Question

A transformer has 400 primary turns and 10 secondary turns. (a) If $$V_{p}$$ is $$120 \mathrm{~V}$$ (rms), what is $$V_{s}$$ with an open circuit? If the secondary now has a resistive load of $$27 \Omega$$, what is the current in the (b) primary and (c) secondary?

Answer

## Question1.a:

**step1 Understanding Transformer Voltage Relationship**

A transformer changes voltage levels using coils of wire called primary and secondary turns.
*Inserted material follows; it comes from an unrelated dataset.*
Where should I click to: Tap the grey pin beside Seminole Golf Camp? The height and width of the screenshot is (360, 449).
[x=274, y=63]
The relationship between the voltages across the primary and secondary coils, and the number of turns in each coil, is directly proportional. This means that if the secondary coil has fewer turns than the primary, the voltage will be reduced, and vice-versa.

$$\frac{V_s}{V_p} = \frac{N_s}{N_p}$$

Where $$V_s$$ is the secondary voltage, $$V_p$$ is the primary voltage, $$N_s$$ is the number of secondary turns, and $$N_p$$ is the number of primary turns.
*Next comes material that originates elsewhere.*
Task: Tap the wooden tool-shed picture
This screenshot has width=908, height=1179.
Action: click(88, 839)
**step2 Calculating the Secondary Voltage**

To find the secondary voltage ($$V_s$$), we can rearrange the formula from the previous step. We are given the primary voltage ($$V_p$$), the number of primary turns ($$N_p$$), and the number of secondary turns ($$N_s$$). Substitute these values into the formula to calculate $$V_s$$.

$$V_s = V_p \times \frac{N_s}{N_p}$$

Given: $$V_p = 120 \mathrm{~V}$$, $$N_p = 400$$, $$N_s = 10$$.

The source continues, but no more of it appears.